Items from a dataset
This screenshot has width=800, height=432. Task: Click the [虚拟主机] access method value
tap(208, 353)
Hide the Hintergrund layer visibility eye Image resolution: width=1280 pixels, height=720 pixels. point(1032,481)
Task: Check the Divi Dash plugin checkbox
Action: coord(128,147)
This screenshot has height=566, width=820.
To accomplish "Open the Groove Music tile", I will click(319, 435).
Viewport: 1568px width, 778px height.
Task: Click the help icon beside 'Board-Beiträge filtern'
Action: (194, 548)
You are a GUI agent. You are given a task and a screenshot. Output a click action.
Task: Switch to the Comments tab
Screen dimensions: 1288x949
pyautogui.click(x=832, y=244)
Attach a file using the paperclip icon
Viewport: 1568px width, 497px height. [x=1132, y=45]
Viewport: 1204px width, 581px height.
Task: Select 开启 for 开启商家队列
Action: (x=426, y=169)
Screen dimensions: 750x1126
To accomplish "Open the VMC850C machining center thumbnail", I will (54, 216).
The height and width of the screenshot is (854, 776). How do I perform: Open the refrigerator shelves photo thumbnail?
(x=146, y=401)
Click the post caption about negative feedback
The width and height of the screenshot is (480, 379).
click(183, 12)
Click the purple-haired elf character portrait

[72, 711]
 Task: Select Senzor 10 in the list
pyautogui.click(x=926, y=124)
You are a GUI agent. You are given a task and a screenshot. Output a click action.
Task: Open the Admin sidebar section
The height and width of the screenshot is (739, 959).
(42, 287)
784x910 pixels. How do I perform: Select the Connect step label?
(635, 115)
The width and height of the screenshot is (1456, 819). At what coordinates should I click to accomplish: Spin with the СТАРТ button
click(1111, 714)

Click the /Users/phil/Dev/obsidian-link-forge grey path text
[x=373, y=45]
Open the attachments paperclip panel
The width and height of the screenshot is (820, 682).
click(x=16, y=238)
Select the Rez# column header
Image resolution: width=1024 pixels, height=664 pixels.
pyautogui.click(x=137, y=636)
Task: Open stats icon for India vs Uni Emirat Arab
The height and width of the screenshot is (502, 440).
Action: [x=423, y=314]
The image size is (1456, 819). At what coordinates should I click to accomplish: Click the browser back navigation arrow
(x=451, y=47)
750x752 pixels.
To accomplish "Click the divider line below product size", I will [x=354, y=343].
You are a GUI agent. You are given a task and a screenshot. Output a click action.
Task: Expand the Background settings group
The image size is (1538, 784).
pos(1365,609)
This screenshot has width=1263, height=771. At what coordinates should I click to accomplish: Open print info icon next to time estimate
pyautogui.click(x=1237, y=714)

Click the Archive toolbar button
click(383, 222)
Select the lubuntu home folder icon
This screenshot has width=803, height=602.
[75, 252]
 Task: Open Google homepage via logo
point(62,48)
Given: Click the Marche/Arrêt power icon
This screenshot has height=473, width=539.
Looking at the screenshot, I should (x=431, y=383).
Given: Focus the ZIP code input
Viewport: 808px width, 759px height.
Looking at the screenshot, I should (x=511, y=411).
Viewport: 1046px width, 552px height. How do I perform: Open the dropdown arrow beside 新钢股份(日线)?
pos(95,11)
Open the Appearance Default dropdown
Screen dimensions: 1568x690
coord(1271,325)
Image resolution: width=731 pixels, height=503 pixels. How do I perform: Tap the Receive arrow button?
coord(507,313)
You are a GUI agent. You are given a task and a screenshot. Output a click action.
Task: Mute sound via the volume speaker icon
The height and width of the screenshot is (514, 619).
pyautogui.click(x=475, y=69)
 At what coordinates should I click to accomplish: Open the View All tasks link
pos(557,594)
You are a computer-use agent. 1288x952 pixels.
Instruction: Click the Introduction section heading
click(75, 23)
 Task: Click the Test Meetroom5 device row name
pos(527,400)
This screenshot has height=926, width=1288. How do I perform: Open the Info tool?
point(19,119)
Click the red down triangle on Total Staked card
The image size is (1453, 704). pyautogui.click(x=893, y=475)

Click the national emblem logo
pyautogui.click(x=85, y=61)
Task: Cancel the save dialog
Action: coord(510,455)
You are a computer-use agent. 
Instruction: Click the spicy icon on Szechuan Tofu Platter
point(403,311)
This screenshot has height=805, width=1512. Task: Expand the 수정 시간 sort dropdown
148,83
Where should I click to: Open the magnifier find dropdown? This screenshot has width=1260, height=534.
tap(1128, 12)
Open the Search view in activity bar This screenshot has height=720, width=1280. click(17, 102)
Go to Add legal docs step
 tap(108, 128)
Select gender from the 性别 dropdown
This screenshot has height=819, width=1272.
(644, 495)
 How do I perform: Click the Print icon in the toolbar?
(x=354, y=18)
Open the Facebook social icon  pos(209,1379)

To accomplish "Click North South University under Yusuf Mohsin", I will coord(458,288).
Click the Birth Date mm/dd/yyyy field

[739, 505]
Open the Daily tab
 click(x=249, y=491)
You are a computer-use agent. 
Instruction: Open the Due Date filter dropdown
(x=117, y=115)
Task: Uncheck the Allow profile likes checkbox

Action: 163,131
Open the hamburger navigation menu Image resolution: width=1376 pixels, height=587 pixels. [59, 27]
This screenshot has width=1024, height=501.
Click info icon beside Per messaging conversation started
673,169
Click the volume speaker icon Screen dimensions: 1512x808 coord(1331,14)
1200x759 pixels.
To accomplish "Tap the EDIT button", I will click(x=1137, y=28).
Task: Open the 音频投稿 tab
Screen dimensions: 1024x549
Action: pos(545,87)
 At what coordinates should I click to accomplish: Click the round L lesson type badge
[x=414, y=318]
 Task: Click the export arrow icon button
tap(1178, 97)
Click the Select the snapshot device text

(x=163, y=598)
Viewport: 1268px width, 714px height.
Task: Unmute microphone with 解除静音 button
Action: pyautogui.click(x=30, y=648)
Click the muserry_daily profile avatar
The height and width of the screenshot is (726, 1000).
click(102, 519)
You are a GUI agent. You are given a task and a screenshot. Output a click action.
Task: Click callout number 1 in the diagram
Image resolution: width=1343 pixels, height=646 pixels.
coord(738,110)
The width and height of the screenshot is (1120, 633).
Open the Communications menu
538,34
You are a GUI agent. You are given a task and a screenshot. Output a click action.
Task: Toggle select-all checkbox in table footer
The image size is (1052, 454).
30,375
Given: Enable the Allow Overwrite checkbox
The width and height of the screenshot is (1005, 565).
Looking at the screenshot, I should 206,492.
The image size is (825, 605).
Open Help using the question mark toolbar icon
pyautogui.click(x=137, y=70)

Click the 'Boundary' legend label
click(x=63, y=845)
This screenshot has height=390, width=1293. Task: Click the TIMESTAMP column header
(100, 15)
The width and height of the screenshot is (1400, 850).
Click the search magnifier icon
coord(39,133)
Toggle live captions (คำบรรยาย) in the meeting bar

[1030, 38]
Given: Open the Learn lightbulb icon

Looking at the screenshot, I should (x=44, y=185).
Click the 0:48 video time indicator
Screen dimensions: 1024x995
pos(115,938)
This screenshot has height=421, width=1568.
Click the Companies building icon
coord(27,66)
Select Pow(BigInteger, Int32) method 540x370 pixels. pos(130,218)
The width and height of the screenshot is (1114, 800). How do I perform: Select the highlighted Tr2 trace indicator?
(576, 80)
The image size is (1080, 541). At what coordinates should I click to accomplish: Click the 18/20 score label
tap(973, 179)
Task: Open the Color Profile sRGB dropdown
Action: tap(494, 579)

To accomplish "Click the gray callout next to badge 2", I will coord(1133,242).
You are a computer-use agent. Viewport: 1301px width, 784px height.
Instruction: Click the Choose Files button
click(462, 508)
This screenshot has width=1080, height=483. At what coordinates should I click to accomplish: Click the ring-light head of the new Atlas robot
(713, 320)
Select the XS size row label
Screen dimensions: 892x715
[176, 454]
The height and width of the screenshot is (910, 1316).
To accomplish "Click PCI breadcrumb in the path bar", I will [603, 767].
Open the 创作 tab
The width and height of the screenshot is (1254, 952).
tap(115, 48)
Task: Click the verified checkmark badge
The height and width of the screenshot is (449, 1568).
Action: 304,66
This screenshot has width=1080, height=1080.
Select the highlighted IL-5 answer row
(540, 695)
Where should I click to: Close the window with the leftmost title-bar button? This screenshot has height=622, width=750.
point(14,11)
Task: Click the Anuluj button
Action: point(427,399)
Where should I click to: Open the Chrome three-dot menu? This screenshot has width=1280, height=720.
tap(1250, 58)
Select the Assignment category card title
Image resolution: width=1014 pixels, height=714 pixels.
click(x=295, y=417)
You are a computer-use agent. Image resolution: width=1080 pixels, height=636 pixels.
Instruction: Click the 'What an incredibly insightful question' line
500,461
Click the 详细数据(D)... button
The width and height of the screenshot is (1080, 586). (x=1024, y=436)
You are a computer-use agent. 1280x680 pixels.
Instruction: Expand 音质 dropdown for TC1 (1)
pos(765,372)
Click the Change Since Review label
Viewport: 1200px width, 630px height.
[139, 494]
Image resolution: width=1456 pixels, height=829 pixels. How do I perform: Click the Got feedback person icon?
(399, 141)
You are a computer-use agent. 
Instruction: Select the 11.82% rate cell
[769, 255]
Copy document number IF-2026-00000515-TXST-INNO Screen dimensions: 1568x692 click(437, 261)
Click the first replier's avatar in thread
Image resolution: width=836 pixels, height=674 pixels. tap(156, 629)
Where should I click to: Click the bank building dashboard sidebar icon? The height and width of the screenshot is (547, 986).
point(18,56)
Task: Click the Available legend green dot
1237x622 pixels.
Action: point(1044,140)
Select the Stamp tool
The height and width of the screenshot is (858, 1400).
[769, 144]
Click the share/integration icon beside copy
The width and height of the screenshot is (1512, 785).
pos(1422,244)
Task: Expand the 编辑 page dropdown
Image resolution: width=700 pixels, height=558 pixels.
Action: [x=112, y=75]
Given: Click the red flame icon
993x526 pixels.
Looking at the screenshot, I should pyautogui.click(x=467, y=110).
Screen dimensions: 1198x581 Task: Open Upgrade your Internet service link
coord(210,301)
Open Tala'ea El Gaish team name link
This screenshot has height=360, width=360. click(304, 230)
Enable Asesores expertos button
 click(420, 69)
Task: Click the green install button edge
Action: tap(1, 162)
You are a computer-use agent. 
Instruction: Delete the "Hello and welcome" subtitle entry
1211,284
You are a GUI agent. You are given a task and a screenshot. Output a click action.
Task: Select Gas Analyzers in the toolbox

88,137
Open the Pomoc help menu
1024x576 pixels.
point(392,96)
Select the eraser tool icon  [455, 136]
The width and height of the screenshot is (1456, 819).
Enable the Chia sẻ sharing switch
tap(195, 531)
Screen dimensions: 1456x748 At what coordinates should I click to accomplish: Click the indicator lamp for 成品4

**Description of the task:**
Scan the data above for the string "number". Copy every line in which it appears.

**Reply to the task:**
Task: Click callout number 1 in the diagram
Copy document number IF-2026-00000515-TXST-INNO Screen dimensions: 1568x692 click(437, 261)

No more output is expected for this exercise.